3. **Compare Qsp with the given Ksp for AgIO₃**:
* The problem states that Ksp for AgIO₃ is 3.1 x 10⁻⁸.
* Since our calculated Qsp (3.335 x 10⁻⁵) is bigger than the Ksp (3.1 x 10⁻⁸), precipitation will occur.

Alternative answer

Answer:
(a) Yes, Co(OH)₂ will precipitate.
(b) Yes, AgIO₃ will precipitate.

Explain
This is a question about **solubility and precipitation**, which means we're checking if two things mixed together will form a solid. We use something called the **solubility product constant (Ksp)** to figure this out.
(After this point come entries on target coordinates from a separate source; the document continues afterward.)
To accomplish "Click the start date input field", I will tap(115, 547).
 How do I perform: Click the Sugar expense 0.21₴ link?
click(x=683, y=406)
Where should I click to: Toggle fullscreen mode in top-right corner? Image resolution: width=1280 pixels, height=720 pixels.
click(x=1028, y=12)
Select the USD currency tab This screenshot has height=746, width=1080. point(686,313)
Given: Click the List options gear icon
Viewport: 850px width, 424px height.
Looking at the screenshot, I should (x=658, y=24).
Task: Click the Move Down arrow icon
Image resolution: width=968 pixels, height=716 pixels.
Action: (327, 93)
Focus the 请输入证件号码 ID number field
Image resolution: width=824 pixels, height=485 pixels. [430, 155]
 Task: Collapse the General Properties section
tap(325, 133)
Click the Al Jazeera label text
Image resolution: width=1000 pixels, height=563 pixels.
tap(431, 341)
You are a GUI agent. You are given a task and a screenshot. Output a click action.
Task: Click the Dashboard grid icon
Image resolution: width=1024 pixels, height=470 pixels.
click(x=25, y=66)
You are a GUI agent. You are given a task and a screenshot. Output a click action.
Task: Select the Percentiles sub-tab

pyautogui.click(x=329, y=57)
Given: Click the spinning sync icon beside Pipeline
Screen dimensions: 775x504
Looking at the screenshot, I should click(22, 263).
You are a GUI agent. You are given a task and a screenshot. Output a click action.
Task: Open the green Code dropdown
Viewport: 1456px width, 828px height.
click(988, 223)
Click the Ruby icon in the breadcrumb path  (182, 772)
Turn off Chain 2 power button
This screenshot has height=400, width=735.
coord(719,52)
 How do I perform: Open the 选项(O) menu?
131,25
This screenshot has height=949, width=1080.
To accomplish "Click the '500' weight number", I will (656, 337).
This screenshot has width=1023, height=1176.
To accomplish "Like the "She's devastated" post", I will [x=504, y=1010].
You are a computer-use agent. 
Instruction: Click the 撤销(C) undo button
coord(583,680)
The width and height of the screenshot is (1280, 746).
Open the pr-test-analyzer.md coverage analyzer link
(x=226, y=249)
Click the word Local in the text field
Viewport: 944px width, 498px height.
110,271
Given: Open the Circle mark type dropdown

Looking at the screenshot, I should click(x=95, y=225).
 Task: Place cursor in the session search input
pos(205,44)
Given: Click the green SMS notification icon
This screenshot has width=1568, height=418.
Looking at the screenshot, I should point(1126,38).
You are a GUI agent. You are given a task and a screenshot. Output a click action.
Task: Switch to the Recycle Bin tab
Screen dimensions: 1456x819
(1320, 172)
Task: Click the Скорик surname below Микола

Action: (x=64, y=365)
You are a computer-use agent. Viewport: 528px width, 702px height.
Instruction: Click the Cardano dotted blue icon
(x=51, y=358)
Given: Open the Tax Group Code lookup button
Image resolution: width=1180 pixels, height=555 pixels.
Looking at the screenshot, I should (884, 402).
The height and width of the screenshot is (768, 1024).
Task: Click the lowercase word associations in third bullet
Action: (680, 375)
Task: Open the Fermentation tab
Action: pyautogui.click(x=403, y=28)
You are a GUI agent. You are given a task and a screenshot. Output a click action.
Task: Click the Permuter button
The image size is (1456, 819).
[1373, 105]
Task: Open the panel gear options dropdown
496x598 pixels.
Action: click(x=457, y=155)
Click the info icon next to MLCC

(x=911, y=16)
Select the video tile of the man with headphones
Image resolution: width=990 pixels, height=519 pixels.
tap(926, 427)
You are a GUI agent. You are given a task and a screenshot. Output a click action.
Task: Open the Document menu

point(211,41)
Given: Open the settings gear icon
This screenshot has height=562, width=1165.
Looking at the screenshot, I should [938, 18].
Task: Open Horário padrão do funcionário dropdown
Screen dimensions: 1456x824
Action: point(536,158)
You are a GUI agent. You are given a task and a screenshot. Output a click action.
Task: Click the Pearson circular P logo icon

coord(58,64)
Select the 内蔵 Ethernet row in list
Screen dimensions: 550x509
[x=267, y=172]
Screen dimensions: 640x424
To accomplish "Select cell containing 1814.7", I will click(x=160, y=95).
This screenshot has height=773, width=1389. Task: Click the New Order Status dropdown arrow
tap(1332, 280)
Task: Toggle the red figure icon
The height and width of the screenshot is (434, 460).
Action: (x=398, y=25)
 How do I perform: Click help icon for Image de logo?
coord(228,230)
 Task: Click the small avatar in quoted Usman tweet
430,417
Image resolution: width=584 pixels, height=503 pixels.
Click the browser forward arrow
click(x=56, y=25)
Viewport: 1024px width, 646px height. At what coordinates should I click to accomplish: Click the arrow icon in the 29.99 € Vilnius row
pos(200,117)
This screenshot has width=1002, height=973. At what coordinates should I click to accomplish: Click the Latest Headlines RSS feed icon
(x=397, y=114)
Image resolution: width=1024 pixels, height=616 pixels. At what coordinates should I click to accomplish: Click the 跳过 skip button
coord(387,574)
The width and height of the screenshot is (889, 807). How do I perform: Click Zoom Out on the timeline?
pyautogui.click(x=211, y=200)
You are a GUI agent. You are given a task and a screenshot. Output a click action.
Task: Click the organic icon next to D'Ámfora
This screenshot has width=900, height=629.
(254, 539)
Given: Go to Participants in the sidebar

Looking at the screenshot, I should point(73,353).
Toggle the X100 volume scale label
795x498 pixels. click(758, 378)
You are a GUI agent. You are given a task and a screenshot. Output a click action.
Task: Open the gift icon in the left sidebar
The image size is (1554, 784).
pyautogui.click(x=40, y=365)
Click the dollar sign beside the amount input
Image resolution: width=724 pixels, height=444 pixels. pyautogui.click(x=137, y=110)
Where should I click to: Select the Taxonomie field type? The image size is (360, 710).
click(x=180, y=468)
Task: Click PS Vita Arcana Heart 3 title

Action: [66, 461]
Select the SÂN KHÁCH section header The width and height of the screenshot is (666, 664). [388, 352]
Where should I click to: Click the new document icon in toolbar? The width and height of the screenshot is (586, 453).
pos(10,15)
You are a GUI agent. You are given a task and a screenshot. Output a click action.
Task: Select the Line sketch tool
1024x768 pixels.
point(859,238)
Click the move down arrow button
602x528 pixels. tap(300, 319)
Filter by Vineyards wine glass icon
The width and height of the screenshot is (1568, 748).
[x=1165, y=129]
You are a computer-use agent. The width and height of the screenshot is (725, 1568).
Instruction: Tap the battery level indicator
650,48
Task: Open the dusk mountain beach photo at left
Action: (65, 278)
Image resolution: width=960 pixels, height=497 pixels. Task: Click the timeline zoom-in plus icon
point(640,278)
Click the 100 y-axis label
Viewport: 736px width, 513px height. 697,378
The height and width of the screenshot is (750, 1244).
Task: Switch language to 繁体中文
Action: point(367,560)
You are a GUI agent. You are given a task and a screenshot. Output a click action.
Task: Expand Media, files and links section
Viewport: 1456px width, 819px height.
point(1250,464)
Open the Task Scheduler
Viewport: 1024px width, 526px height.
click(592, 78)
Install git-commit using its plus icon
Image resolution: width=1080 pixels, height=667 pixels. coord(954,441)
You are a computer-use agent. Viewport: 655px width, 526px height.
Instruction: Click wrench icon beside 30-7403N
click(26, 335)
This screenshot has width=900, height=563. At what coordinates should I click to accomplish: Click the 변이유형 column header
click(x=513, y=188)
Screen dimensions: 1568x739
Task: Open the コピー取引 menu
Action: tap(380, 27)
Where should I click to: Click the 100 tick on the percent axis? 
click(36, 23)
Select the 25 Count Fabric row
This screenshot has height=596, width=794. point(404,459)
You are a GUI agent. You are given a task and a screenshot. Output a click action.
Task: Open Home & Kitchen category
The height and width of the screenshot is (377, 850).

I also know that the Ksp for Co(OH)₂ is about 1.3 x 10⁻¹⁵. The solving step is:

**For part (a): Checking if Co(OH)₂ precipitates**

1. **Figure out how much OH⁻ is in the solution:**
* The problem tells us the pH is 8.5. pH and pOH always add up to 14. So, pOH = 14 - 8.5 = 5.5.
* To find the concentration of OH⁻ (we write it as [OH⁻]), we do 10 raised to the power of negative pOH. So, [OH⁻] = 10⁻⁵·⁵, which is about 0.00000316 M.
2. **Figure out how much Co²⁺ is in the solution:**
* The Co(NO₃)₂ solution is 0.020 M. When it dissolves, it makes Co²⁺ ions, so [Co²⁺] is 0.020 M.
3. **Calculate the "ion product" (Qsp):**
* For Co(OH)₂, the formula for Qsp is [Co²⁺] * [OH⁻]².
* Qsp = (0.020) * (0.00000316)²
* Qsp = 0.020 * 0.0000000000099856
* Qsp is about 0.0000000000001997, which we can write as 2.0 x 10⁻¹³.
4. **Compare Qsp with Ksp:**
* The Ksp for Co(OH)₂ is 1.3 x 10⁻¹⁵.
* Since our calculated Qsp (2.0 x 10⁻¹³) is bigger than the Ksp (1.3 x 10⁻¹⁵), it means there are too many ions in the solution, so some of them will join together and form a solid, which is precipitation!

**For part (b): Checking if AgIO₃ precipitates**

1. **Find the new concentrations after mixing:**
* We mix 20 mL of AgNO₃ with 10 mL of NaIO₃, so the total volume is 20 + 10 = 30 mL (or 0.030 L).
* First, let's find out how many 'pieces' of Ag⁺ we have: 0.010 M * 0.020 L = 0.00020 moles of Ag⁺.
* Now, the concentration of Ag⁺ in the new, bigger volume: 0.00020 moles / 0.030 L = about 0.006667 M.
* Do the same for IO₃⁻: 0.015 M * 0.010 L = 0.00015 moles of IO₃⁻.
* Concentration of IO₃⁻ in the new volume: 0.00015 moles / 0.030 L = 0.0050 M.
2. **Calculate the ion product (Qsp):**
* For AgIO₃, the formula for Qsp is [Ag⁺] * [IO₃⁻].
* Qsp = (0.006667) * (0.0050)
* Qsp = about 0.000033335, which is 3.33 x 10⁻⁵.
3. **Compare Qsp with Ksp:**
* The problem tells us the Ksp for AgIO₃ is 3.1 x 10⁻⁸.
* Since our calculated Qsp (3.33 x 10⁻⁵) is much bigger than the Ksp (3.1 x 10⁻⁸), again, there are too many ions, so AgIO₃ will precipitate and form a solid!